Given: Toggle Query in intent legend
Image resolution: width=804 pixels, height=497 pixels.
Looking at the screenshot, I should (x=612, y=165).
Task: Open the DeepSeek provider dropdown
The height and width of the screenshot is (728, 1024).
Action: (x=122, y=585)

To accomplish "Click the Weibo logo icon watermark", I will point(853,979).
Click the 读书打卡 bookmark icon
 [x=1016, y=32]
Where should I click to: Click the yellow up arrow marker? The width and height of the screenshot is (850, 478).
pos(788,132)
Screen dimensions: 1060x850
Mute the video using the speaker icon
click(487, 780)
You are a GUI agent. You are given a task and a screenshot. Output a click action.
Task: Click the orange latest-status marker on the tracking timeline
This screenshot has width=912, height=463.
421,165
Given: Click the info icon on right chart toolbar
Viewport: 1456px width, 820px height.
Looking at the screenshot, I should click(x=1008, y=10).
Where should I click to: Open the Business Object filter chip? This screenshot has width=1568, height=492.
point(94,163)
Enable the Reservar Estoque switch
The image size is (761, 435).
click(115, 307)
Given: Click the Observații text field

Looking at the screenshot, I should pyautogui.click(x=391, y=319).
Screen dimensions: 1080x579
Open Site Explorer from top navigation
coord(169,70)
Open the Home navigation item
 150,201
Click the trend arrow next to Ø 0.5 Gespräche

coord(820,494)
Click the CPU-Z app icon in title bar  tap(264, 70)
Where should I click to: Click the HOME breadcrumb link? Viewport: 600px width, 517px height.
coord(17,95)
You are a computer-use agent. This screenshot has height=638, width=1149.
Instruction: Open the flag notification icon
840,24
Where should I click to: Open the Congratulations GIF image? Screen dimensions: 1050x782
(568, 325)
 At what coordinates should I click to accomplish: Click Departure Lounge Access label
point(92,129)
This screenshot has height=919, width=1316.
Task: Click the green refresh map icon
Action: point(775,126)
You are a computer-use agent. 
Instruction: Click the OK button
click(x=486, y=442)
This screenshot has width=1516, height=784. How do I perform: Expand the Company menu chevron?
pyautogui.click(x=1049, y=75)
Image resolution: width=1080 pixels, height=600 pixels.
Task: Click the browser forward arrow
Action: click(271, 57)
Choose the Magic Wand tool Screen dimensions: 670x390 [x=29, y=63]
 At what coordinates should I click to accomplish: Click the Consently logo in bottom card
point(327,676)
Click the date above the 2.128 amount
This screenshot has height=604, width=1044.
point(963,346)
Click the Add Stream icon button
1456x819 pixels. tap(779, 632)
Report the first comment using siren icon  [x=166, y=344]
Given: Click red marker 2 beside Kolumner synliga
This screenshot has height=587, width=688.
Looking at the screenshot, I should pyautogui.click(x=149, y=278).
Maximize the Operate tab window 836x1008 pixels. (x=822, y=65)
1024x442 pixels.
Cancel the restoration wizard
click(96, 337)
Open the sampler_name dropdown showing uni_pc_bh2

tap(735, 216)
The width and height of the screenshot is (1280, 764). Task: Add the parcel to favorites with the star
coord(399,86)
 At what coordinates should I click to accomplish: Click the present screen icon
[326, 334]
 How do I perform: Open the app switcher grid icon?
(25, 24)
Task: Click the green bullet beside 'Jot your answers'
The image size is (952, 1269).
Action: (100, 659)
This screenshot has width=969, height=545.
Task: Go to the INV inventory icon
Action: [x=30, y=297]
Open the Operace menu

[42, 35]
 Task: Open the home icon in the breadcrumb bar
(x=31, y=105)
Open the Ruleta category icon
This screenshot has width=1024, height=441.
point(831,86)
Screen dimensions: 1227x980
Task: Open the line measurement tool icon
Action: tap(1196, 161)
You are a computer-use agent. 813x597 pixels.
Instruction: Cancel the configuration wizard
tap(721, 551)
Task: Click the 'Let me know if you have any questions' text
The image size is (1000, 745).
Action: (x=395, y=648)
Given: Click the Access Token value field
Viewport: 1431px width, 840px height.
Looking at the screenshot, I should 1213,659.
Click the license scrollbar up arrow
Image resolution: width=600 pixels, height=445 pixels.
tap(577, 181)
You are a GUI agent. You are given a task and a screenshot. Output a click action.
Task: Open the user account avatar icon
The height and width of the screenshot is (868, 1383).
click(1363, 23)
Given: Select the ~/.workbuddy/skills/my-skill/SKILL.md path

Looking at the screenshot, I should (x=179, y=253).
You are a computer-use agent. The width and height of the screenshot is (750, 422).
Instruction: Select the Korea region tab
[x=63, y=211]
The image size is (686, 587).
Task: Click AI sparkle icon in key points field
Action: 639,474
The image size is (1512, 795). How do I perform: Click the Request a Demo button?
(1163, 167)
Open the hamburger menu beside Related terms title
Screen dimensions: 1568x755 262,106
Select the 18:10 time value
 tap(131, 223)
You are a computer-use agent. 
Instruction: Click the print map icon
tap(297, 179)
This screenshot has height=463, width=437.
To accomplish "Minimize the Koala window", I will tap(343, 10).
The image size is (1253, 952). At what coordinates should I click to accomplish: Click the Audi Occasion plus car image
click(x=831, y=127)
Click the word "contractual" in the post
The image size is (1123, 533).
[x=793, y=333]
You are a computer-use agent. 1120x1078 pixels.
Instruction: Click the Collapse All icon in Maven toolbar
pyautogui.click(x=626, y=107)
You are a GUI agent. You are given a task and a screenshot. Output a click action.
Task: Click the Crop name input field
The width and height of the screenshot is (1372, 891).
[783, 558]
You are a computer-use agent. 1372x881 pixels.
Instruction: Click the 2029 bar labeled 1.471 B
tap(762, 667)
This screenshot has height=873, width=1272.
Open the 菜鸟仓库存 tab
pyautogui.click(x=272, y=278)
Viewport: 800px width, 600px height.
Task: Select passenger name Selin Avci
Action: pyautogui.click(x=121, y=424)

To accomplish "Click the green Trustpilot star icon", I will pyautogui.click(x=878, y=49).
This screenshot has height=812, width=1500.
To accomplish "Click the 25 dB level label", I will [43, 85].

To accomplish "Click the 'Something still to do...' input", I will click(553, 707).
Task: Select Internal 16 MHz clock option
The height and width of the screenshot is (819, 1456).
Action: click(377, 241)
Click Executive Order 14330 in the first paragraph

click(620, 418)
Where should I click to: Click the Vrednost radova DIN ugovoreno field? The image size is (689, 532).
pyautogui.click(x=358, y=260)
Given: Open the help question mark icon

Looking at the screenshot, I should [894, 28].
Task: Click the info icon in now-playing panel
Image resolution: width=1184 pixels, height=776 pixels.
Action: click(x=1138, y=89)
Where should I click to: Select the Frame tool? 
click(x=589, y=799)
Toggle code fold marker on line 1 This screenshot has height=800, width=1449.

━━━━━━━━━━━━━━━━━━━━━━━━━━━━━━

▶ [SHORT TASK] Return all of these lines exactly as they are.

▶ [ANSWER TO THIS EXERCISE]
Given: Toggle Query in intent legend
Image resolution: width=804 pixels, height=497 pixels.
Looking at the screenshot, I should (x=612, y=165).
Task: Open the DeepSeek provider dropdown
The height and width of the screenshot is (728, 1024).
Action: (x=122, y=585)

To accomplish "Click the Weibo logo icon watermark", I will point(853,979).
Click the 读书打卡 bookmark icon
 [x=1016, y=32]
Where should I click to: Click the yellow up arrow marker? The width and height of the screenshot is (850, 478).
pos(788,132)
Screen dimensions: 1060x850
Mute the video using the speaker icon
click(487, 780)
You are a GUI agent. You are given a task and a screenshot. Output a click action.
Task: Click the orange latest-status marker on the tracking timeline
This screenshot has width=912, height=463.
421,165
Given: Click the info icon on right chart toolbar
Viewport: 1456px width, 820px height.
Looking at the screenshot, I should click(x=1008, y=10).
Where should I click to: Open the Business Object filter chip? This screenshot has width=1568, height=492.
point(94,163)
Enable the Reservar Estoque switch
The image size is (761, 435).
click(115, 307)
Given: Click the Observații text field

Looking at the screenshot, I should pyautogui.click(x=391, y=319).
Screen dimensions: 1080x579
Open Site Explorer from top navigation
coord(169,70)
Open the Home navigation item
 150,201
Click the trend arrow next to Ø 0.5 Gespräche

coord(820,494)
Click the CPU-Z app icon in title bar  tap(264, 70)
Where should I click to: Click the HOME breadcrumb link? Viewport: 600px width, 517px height.
coord(17,95)
You are a computer-use agent. This screenshot has height=638, width=1149.
Instruction: Open the flag notification icon
840,24
Where should I click to: Open the Congratulations GIF image? Screen dimensions: 1050x782
(568, 325)
 At what coordinates should I click to accomplish: Click Departure Lounge Access label
point(92,129)
This screenshot has height=919, width=1316.
Task: Click the green refresh map icon
Action: point(775,126)
You are a computer-use agent. 
Instruction: Click the OK button
click(x=486, y=442)
This screenshot has width=1516, height=784. How do I perform: Expand the Company menu chevron?
pyautogui.click(x=1049, y=75)
Image resolution: width=1080 pixels, height=600 pixels.
Task: Click the browser forward arrow
Action: click(271, 57)
Choose the Magic Wand tool Screen dimensions: 670x390 [x=29, y=63]
 At what coordinates should I click to accomplish: Click the Consently logo in bottom card
point(327,676)
Click the date above the 2.128 amount
This screenshot has height=604, width=1044.
point(963,346)
Click the Add Stream icon button
1456x819 pixels. tap(779, 632)
Report the first comment using siren icon  [x=166, y=344]
Given: Click red marker 2 beside Kolumner synliga
This screenshot has height=587, width=688.
Looking at the screenshot, I should pyautogui.click(x=149, y=278).
Maximize the Operate tab window 836x1008 pixels. (x=822, y=65)
1024x442 pixels.
Cancel the restoration wizard
click(96, 337)
Open the sampler_name dropdown showing uni_pc_bh2

tap(735, 216)
The width and height of the screenshot is (1280, 764). Task: Add the parcel to favorites with the star
coord(399,86)
 At what coordinates should I click to accomplish: Click the present screen icon
[326, 334]
 How do I perform: Open the app switcher grid icon?
(25, 24)
Task: Click the green bullet beside 'Jot your answers'
The image size is (952, 1269).
Action: (100, 659)
This screenshot has width=969, height=545.
Task: Go to the INV inventory icon
Action: [x=30, y=297]
Open the Operace menu

[42, 35]
 Task: Open the home icon in the breadcrumb bar
(x=31, y=105)
Open the Ruleta category icon
This screenshot has width=1024, height=441.
point(831,86)
Screen dimensions: 1227x980
Task: Open the line measurement tool icon
Action: tap(1196, 161)
You are a computer-use agent. 813x597 pixels.
Instruction: Cancel the configuration wizard
tap(721, 551)
Task: Click the 'Let me know if you have any questions' text
The image size is (1000, 745).
Action: (x=395, y=648)
Given: Click the Access Token value field
Viewport: 1431px width, 840px height.
Looking at the screenshot, I should 1213,659.
Click the license scrollbar up arrow
Image resolution: width=600 pixels, height=445 pixels.
tap(577, 181)
You are a GUI agent. You are given a task and a screenshot. Output a click action.
Task: Open the user account avatar icon
The height and width of the screenshot is (868, 1383).
click(1363, 23)
Given: Select the ~/.workbuddy/skills/my-skill/SKILL.md path

Looking at the screenshot, I should (x=179, y=253).
You are a computer-use agent. The width and height of the screenshot is (750, 422).
Instruction: Select the Korea region tab
[x=63, y=211]
The image size is (686, 587).
Task: Click AI sparkle icon in key points field
Action: 639,474
The image size is (1512, 795). How do I perform: Click the Request a Demo button?
(1163, 167)
Open the hamburger menu beside Related terms title
Screen dimensions: 1568x755 262,106
Select the 18:10 time value
 tap(131, 223)
You are a computer-use agent. 
Instruction: Click the print map icon
tap(297, 179)
This screenshot has height=463, width=437.
To accomplish "Minimize the Koala window", I will tap(343, 10).
The image size is (1253, 952). At what coordinates should I click to accomplish: Click the Audi Occasion plus car image
click(x=831, y=127)
Click the word "contractual" in the post
The image size is (1123, 533).
[x=793, y=333]
You are a computer-use agent. 1120x1078 pixels.
Instruction: Click the Collapse All icon in Maven toolbar
pyautogui.click(x=626, y=107)
You are a GUI agent. You are given a task and a screenshot. Output a click action.
Task: Click the Crop name input field
The width and height of the screenshot is (1372, 891).
[783, 558]
You are a computer-use agent. 1372x881 pixels.
Instruction: Click the 2029 bar labeled 1.471 B
tap(762, 667)
This screenshot has height=873, width=1272.
Open the 菜鸟仓库存 tab
pyautogui.click(x=272, y=278)
Viewport: 800px width, 600px height.
Task: Select passenger name Selin Avci
Action: pyautogui.click(x=121, y=424)

To accomplish "Click the green Trustpilot star icon", I will pyautogui.click(x=878, y=49).
This screenshot has height=812, width=1500.
To accomplish "Click the 25 dB level label", I will [43, 85].

To accomplish "Click the 'Something still to do...' input", I will click(553, 707).
Task: Select Internal 16 MHz clock option
The height and width of the screenshot is (819, 1456).
Action: click(377, 241)
Click Executive Order 14330 in the first paragraph

click(620, 418)
Where should I click to: Click the Vrednost radova DIN ugovoreno field? The image size is (689, 532).
pyautogui.click(x=358, y=260)
Given: Open the help question mark icon

Looking at the screenshot, I should [894, 28].
Task: Click the info icon in now-playing panel
Image resolution: width=1184 pixels, height=776 pixels.
Action: click(x=1138, y=89)
Where should I click to: Select the Frame tool? 
click(x=589, y=799)
Toggle code fold marker on line 1 This screenshot has height=800, width=1449.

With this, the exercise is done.